服务指南

本服务支持两种 API key 模式。模式保存在 API key 本身中，并决定请求如何被处理。

1. 创建账户

打开注册页面，创建用户名和密码，然后登录。

2. 创建 API key

在 dashboard 中打开创建 API key 区域，并选择下面的一种模式。

模式	用途	主要 endpoint
`emulator`	Codex 和 GPT-5.4 模拟	`/v1/responses`
`bypass`	原始 Ollama 兼容 chat 请求	`/v1/chat/completions`

3. 可选：添加你自己的 Ollama Cloud key

如果你希望服务使用你自己的 Ollama Cloud 账户，请在 Ollama Cloud Keys 中添加一个或多个 Ollama site API key。

然后选择：

当前优先使用哪个 Ollama key
这个 key 应该搭配哪个 Ollama 云模型

如果没有选择 Ollama key 或模型，服务会回退到服务器上配置的共享 upstream。

4. 资源显示与自动切换

对每个 Ollama key，dashboard 会显示：

7 天内已用
5 小时内已用
上次检查
状态

这些值会被缓存，并且每个 key 10 分钟内最多刷新一次。

如果首选 Ollama key 已耗尽，服务会自动尝试该用户的下一个未耗尽 key。

使用 emulator 模式

当你的客户端期望 GPT-5.4 风格的 Responses API 行为时，请使用 emulator key。

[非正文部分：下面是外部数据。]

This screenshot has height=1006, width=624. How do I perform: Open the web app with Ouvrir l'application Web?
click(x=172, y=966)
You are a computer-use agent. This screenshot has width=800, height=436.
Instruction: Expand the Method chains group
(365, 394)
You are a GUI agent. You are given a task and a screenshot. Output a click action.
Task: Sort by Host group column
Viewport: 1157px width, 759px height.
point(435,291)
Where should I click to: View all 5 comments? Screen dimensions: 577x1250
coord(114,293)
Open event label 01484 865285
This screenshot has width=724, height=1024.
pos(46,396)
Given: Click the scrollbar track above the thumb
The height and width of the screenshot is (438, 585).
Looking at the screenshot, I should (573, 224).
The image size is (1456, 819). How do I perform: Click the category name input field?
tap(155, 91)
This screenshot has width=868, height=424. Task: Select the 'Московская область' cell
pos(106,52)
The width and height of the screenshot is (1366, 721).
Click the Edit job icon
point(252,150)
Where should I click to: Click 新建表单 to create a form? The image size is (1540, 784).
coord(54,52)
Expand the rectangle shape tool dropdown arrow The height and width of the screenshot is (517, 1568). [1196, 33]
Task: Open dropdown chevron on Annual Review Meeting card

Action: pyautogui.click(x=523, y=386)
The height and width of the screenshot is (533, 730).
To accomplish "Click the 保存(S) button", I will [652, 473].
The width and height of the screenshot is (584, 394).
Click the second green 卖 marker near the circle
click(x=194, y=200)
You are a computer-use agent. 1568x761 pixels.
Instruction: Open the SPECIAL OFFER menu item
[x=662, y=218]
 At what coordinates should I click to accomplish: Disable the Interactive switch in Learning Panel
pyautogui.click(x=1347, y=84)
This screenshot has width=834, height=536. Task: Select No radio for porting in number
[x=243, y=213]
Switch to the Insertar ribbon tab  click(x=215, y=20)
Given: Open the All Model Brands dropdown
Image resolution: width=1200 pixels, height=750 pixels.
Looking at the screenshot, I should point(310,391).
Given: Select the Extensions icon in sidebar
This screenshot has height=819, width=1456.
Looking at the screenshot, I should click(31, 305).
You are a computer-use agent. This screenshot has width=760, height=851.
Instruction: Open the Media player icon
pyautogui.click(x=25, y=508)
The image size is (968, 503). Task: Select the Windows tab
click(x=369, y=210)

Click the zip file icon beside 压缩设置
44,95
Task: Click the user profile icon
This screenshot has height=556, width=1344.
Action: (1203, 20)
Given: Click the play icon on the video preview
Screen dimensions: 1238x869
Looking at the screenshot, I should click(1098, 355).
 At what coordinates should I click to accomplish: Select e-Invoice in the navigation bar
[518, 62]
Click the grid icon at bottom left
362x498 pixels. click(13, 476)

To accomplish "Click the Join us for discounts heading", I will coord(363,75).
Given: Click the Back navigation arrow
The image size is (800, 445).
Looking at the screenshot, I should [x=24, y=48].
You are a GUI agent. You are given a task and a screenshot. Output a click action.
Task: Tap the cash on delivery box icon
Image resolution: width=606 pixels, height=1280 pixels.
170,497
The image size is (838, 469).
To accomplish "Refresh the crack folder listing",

curl -sS https://llm.chat-artin.ru/v1/responses \
  -H 'Authorization: Bearer <your-emulator-key>' \
  -H 'Content-Type: application/json' \
  -d '{
    "model": "gpt-5.4",
    "input": [
      {
        "type": "message",
        "role": "user",
        "content": [{"type": "input_text", "text": "Reply with hello"}]
      }
    ],
    "stream": true
  }'

使用 bypass 模式

如果你想直接获得原始 Ollama-compatible chat/completions 响应而不经过 GPT-5.4 模拟，请使用 bypass key。

curl -sS https://llm.chat-artin.ru/v1/chat/completions \
  -H 'Authorization: Bearer <your-bypass-key>' \
  -H 'Content-Type: application/json' \
  -d '{
    "model": "qwen3-coder-next:cloud",
    "messages": [
      {"role": "user", "content": "Reply with bypass-ok"}
    ]
  }'

模式规则

emulator key 用于 /v1/responses
bypass key 用于 /v1/chat/completions
如果 endpoint 与 key 模式不匹配，服务会返回明确的错误信息

可用 endpoints

GET /healthz - 服务健康检查
GET /v1/models - 当前 key 模式对应的模型列表
POST /v1/responses - GPT-5.4 模拟路径
POST /v1/chat/completions - 原始 bypass 路径